**WORK INSTRUCTIONS:** Turn the part of the listing that starts with the line containing "The image size is (1479, 812)." and runs through the end of the listing into a numbered list, leaving out blank lines.

Listing for finding displayed items:
——
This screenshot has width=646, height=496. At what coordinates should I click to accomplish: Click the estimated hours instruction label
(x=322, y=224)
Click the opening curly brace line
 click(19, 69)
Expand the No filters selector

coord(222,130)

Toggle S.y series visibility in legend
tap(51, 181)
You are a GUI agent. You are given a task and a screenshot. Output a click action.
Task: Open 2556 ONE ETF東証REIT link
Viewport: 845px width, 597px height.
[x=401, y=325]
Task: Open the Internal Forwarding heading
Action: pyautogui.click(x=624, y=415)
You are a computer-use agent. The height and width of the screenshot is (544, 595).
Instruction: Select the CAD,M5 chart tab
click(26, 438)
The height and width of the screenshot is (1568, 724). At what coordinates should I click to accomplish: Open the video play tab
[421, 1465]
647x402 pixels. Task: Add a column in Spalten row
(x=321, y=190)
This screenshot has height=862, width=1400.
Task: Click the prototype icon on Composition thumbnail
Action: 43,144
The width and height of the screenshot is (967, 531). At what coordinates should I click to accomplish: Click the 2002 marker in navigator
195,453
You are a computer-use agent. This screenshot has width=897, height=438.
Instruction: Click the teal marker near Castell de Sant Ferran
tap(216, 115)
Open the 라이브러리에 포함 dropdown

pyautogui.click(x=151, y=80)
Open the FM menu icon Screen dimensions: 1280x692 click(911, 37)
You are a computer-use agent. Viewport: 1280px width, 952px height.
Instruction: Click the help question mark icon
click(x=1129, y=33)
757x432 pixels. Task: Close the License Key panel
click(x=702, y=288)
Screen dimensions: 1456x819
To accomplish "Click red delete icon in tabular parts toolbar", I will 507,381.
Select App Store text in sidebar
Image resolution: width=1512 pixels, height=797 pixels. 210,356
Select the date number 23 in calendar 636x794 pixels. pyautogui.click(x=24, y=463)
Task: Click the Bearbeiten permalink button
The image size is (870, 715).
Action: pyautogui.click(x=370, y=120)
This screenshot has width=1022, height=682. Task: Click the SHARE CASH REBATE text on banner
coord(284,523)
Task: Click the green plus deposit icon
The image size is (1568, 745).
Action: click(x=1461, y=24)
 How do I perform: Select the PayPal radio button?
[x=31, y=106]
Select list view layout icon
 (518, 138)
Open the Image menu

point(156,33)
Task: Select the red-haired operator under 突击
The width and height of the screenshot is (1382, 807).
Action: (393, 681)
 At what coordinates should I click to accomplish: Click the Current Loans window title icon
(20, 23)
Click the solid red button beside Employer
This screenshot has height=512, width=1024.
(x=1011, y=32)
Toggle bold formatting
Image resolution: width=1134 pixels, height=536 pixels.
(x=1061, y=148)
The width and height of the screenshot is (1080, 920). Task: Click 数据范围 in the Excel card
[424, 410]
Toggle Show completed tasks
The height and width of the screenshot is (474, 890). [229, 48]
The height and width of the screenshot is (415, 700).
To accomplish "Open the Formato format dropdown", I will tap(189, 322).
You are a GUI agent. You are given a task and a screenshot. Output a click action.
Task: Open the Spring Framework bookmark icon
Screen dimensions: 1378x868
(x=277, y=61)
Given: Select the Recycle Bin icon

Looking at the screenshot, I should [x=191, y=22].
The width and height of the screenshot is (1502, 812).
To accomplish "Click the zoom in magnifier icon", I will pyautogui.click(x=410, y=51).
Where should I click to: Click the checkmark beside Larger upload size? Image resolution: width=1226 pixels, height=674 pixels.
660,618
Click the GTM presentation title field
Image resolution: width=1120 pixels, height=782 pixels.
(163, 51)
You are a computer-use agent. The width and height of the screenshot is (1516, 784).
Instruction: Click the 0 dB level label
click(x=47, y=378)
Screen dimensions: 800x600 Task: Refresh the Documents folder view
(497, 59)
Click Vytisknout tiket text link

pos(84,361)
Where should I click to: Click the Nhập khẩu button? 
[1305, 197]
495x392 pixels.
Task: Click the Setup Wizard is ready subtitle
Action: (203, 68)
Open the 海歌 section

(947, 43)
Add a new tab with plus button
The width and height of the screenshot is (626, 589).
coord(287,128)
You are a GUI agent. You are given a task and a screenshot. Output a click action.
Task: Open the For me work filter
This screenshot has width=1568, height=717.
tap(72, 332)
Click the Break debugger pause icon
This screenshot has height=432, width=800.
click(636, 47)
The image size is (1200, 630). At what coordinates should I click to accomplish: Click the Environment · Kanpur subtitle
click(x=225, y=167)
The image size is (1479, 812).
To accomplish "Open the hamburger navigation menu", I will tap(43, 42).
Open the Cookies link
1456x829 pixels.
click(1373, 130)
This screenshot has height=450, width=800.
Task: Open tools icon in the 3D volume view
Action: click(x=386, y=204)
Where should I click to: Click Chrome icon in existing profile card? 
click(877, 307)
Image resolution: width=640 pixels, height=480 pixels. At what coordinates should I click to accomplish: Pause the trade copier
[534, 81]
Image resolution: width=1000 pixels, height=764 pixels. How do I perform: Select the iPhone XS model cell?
——
**RESULT FOR THIS TASK:**
1. The image size is (1479, 812).
2. To accomplish "Open the hamburger navigation menu", I will tap(43, 42).
3. Open the Cookies link
4. 1456x829 pixels.
5. click(1373, 130)
6. This screenshot has height=450, width=800.
7. Task: Open tools icon in the 3D volume view
8. Action: click(x=386, y=204)
9. Where should I click to: Click Chrome icon in existing profile card? 
10. click(877, 307)
11. Image resolution: width=640 pixels, height=480 pixels. At what coordinates should I click to accomplish: Pause the trade copier
12. [534, 81]
13. Image resolution: width=1000 pixels, height=764 pixels. How do I perform: Select the iPhone XS model cell?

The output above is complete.